Secondo un’instant poll realizzato dall’istituto SSRS per la Cnn, la vicepresidente Kamala Harris ha vinto il dibattito contro l’ex presidente Donald Trump (lo ha affermato il 63% di un campione che, prima dell’incontro, era diviso a metà tra i due candidati). Ma, come ha fatto notare il New York Times nell’edizione europea della sua newsletter mattutina, è mancato il colpo del KO. Quali saranno, se ci saranno, gli effetti di questo probabilmente unico dibattito tra i due candidati alla Casa Bianca, lo si capirà solo tra qualche giorno. Quando cioè i vari modelli di previsione avranno “digerito” i dati dei sondaggi realizzati a valle di questo scontro dialettico.
Scontro al quale i due contendenti sono arrivati in una situazione di perfetta parità, almeno per quanto riguarda il voto popolare. Per come è strutturato il sistema dei grandi elettori, però, è possibile ottenere meno voti dell’avversario e vincere ugualmente le elezioni, come successo proprio a Trump nel 2016 ai danni di Hillary Clinton. Secondo dati del Pew Research Center, pubblicati proprio alla vigilia del voto, i due candidati sono appaiati al 49%. Un piccolo vantaggio per i repubblicani è che i cosiddetti Strong Trump, ovvero quegli elettori sicuri di votare per il candidato del Gop, sono il 31%. Mentre quelli certi di votare Harris sono il 29%.
Allo stesso modo, i Lean Trump, ovvero quegli elettori che preferiscono il candidato repubblicano ma potrebbero ancora cambiare idea sono il 18%, contro il 20% dei Lean Harris. Insomma, l’ex presidente ha un margine maggiore, per quanto si tratti di due punti percentuali, di erosione dei consensi della sua avversaria.
Con il diritto all’aborto al centro del dibattito e con una sfida che oppone una donna ad un uomo, è interessante anche valutare le intenzioni di voto in base al genere: Trump vince tra gli uomini con il 52% dei consensi contro il 46% di Harris, che vince tra le donne a percentuali invertite. La vicepresidente in carica, vittima di un goffo tentativo dell’avversario di contestarne l’identità afroamericana, stravince nella comunità nera (84 a 13) e più in generale va meglio tra le minoranze. Il candidato repubblicano vince invece tra i bianchi (56 a 42) e questa non è una buona notizia per i democratici, che per vincere hanno bisogno di conquistare il voto di uno stato a maggioranza bianca come la Pennsylvania.
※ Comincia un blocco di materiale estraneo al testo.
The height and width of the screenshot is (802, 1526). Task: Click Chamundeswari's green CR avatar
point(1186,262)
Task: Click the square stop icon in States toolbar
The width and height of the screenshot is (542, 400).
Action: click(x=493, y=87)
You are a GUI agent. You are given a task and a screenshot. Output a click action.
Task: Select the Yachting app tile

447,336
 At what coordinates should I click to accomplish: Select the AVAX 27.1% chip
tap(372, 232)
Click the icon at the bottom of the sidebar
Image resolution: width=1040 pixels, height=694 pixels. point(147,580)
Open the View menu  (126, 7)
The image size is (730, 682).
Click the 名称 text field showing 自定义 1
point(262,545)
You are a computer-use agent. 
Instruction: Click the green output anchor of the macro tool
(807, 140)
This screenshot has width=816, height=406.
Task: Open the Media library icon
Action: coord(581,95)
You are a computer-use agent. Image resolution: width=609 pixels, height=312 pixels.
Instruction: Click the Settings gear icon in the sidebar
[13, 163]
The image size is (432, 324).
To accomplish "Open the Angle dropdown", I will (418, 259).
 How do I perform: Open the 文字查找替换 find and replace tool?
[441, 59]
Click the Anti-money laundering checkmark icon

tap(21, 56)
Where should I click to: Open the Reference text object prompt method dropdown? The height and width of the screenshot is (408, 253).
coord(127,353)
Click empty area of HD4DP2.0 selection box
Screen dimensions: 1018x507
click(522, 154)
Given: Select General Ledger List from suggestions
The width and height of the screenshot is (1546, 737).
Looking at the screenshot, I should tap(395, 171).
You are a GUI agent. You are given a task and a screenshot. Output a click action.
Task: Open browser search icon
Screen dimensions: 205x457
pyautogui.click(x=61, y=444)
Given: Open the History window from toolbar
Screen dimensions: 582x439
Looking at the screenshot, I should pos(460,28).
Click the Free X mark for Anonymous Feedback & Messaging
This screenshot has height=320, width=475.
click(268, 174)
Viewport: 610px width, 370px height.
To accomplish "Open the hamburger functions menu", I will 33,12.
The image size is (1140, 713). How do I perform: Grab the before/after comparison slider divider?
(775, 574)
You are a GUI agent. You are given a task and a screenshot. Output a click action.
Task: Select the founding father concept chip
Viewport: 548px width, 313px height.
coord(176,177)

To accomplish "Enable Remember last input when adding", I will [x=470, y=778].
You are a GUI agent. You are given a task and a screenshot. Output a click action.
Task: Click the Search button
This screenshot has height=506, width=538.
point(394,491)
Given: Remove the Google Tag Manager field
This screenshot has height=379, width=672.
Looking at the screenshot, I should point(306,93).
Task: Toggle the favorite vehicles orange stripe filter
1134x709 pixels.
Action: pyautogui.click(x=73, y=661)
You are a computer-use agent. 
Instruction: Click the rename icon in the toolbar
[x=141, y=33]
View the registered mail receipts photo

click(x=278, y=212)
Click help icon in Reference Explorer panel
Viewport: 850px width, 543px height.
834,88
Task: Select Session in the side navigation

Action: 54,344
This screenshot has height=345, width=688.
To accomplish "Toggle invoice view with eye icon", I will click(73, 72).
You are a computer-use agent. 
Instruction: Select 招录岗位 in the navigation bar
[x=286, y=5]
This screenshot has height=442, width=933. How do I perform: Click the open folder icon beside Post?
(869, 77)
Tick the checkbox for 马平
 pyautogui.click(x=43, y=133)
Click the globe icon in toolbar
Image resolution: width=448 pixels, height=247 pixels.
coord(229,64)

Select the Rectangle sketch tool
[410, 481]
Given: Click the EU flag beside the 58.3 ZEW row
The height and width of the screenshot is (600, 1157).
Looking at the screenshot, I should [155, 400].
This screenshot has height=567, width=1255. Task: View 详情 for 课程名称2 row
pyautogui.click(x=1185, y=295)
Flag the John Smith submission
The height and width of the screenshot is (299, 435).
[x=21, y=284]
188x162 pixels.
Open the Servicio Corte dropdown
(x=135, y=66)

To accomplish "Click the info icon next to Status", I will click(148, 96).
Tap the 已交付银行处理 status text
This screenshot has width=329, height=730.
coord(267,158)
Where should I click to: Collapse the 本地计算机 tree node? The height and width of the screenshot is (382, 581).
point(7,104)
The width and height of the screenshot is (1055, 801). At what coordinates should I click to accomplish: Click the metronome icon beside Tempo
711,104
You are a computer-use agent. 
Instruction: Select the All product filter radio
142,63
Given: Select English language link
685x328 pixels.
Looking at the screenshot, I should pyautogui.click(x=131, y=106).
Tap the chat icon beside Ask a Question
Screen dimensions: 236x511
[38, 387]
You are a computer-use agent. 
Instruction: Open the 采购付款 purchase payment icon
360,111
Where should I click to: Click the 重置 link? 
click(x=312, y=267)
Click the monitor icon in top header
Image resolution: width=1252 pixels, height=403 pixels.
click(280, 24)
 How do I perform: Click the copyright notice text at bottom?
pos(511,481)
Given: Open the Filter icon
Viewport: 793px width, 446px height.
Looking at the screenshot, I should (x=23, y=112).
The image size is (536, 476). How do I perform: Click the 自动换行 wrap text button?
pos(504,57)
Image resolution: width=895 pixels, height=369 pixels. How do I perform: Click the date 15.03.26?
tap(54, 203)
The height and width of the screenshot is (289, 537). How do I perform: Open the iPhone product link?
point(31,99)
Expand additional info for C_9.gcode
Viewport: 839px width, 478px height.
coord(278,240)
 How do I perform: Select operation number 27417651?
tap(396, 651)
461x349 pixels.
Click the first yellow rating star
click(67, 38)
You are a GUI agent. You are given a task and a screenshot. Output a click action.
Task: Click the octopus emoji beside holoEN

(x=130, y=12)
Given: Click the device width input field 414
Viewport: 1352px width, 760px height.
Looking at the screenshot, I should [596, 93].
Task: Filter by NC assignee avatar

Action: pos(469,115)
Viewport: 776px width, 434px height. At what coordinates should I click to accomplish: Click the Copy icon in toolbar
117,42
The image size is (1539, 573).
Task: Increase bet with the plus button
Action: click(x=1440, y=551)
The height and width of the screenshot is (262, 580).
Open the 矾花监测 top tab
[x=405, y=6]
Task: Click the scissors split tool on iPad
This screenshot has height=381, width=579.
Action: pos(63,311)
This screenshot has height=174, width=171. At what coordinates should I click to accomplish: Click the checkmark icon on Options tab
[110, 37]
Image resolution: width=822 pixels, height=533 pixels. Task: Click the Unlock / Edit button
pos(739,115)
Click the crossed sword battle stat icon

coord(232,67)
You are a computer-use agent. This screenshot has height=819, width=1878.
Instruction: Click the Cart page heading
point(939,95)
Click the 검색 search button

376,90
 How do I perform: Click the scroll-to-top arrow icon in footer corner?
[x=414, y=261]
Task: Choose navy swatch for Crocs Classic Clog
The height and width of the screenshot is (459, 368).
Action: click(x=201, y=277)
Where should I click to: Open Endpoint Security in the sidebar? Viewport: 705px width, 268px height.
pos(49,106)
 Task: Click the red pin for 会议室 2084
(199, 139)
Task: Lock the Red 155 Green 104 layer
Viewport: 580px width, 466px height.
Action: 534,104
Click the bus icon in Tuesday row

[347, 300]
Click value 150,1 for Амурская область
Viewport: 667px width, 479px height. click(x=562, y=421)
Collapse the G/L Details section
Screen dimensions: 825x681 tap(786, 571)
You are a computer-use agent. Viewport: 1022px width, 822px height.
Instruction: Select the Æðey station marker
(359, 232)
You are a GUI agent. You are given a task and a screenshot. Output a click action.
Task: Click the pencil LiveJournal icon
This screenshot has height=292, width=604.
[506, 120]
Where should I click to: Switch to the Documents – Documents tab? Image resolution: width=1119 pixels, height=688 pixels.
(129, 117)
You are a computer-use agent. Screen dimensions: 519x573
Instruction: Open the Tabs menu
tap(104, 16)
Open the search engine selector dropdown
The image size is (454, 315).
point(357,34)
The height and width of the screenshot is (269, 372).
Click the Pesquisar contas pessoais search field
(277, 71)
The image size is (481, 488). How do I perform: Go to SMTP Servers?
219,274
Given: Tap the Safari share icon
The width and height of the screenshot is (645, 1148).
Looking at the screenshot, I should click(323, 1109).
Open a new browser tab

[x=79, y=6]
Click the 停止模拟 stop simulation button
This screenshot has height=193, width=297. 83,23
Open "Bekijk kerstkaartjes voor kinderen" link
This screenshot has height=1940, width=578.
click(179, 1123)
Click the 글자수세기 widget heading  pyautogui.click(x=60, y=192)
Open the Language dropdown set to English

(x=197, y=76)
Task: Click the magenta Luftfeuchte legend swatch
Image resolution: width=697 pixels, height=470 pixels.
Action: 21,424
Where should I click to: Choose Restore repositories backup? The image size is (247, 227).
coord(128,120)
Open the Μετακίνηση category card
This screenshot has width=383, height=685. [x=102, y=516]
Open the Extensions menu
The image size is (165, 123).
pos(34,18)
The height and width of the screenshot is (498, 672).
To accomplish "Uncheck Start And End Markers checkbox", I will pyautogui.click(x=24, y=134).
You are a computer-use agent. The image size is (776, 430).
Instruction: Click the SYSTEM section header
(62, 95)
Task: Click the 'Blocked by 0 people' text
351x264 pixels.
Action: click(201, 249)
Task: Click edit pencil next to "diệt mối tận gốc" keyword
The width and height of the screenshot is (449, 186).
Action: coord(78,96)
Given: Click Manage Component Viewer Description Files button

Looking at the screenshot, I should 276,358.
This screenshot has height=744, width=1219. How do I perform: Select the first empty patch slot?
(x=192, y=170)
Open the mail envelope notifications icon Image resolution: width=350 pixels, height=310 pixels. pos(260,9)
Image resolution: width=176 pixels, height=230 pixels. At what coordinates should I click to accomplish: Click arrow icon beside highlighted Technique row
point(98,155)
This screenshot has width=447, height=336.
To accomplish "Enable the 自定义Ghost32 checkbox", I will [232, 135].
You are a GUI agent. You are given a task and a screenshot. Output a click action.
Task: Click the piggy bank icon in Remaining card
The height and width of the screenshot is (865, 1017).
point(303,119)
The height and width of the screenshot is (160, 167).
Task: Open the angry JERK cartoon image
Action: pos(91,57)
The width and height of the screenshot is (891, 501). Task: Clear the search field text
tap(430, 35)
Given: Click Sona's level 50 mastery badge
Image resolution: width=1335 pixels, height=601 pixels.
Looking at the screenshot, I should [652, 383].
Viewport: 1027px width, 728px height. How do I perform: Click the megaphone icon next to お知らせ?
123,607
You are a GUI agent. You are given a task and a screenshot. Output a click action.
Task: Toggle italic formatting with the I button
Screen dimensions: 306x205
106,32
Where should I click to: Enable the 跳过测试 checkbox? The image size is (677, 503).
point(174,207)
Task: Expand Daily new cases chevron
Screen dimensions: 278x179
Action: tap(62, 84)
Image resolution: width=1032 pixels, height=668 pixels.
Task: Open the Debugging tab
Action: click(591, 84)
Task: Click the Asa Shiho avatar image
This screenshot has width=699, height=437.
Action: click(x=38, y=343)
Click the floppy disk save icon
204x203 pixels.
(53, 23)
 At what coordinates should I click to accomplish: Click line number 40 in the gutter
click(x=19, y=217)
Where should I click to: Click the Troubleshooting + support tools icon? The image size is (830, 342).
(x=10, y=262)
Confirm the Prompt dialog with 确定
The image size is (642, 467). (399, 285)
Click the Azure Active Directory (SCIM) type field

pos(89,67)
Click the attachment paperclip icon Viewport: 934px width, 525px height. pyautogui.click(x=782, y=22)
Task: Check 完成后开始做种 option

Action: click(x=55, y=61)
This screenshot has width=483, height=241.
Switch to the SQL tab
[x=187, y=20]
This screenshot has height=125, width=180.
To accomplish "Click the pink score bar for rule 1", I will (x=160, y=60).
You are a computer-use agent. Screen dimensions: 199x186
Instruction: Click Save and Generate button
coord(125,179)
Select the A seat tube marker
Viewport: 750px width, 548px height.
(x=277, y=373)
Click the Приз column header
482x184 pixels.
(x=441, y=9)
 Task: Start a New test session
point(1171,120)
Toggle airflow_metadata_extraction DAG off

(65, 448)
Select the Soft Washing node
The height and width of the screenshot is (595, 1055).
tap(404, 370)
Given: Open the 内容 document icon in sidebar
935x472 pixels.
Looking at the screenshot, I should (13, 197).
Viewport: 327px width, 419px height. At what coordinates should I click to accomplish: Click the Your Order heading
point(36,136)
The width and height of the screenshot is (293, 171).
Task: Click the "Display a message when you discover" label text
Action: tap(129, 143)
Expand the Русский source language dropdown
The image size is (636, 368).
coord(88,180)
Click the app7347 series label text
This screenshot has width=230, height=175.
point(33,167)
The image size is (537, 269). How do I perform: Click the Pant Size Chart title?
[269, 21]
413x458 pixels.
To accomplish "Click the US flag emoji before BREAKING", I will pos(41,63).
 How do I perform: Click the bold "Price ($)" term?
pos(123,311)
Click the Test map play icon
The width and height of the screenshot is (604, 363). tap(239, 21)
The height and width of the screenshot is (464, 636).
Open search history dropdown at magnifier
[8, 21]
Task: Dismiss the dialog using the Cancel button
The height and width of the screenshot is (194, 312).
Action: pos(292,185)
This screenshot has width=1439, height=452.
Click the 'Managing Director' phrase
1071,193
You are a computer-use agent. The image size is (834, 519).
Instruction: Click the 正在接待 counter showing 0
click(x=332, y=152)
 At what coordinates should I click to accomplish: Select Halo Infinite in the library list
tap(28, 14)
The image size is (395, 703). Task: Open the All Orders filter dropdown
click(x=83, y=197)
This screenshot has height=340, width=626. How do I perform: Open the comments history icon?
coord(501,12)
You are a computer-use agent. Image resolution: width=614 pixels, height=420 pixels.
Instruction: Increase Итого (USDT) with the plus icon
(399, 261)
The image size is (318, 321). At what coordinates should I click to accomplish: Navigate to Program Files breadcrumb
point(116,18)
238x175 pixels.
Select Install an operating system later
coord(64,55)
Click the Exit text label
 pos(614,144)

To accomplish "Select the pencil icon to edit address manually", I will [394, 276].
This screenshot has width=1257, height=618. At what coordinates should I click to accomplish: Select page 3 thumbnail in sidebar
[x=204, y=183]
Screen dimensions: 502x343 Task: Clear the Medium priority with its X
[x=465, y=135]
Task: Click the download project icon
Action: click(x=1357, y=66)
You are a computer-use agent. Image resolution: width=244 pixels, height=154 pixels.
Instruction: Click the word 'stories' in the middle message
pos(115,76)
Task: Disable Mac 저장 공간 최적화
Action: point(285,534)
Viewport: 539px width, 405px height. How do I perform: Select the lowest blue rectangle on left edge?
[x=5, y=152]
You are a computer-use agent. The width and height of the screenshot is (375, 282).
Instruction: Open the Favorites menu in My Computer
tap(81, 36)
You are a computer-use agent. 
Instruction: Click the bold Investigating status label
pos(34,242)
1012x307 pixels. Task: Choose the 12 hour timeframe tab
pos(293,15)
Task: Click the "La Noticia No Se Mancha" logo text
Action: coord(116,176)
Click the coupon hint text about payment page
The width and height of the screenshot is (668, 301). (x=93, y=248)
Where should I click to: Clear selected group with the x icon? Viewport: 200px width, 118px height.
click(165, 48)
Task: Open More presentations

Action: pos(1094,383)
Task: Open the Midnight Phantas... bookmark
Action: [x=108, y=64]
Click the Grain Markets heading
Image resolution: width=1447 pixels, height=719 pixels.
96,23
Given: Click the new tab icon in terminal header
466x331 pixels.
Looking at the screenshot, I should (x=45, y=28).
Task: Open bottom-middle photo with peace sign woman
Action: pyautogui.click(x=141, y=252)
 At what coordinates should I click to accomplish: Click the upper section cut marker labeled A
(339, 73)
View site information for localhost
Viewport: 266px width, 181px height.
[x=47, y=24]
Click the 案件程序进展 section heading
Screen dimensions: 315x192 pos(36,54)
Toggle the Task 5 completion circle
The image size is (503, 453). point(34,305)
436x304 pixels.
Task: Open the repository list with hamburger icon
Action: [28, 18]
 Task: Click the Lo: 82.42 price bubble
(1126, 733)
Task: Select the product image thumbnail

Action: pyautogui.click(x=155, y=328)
Kamala Harris vince tra i più giovani, è in vantaggio 63 a 34 nella fascia tra i 18 e i 29 anni, Donal Trump invece tra i più anziani: è intenzionato a votare per lui il 54% di chi ha tra i 50 ed i 64 anni, contro il 45% che sostiene la sua avversaria. Mentre la candidata democratica vince tra chi ha un titolo di studio più alto. Rispetto a quest’ultimo tema, si è scelto di non tradurre nel grafico le categorie utilizzate dal Pew Research Center. Tra i postgrad, ovvero chi ha almeno l’equivalente di una laurea magistrale italiana, Harris è avanti 63 a 35, così come tra i college grad (53 a 45), ovvero tra chi ha quella che in Italia chiameremmo laurea triennale. Some college è la categoria che indica i diplomati che hanno abbandonato l’università e che vede Trump in vantaggio 51 a 47. Tra gli HS or less, ovvero chi ha al massimo un diploma di scuola superiore, il candidato repubblicano è avanti 55 a 42.
Questo, dunque, il quadro prima del dibattito, il cui impatto sui consensi è ancora tutto da valutare. Senza contare che al voto del 5 novembre mancano poco meno di due mesi, un periodo in cui può succedere di tutto, e che si tratta di un contesto in cui anche dei fattori esterni, come l’endorsement a Kamala Harris di Taylor Swift dopo che una sua versione generata dall’AI invitava a votare Donald Trump, possono avere un impatto sull’esito finale. Chi sarà il prossimo presidente americano, insomma, è ancora tutto da decidere.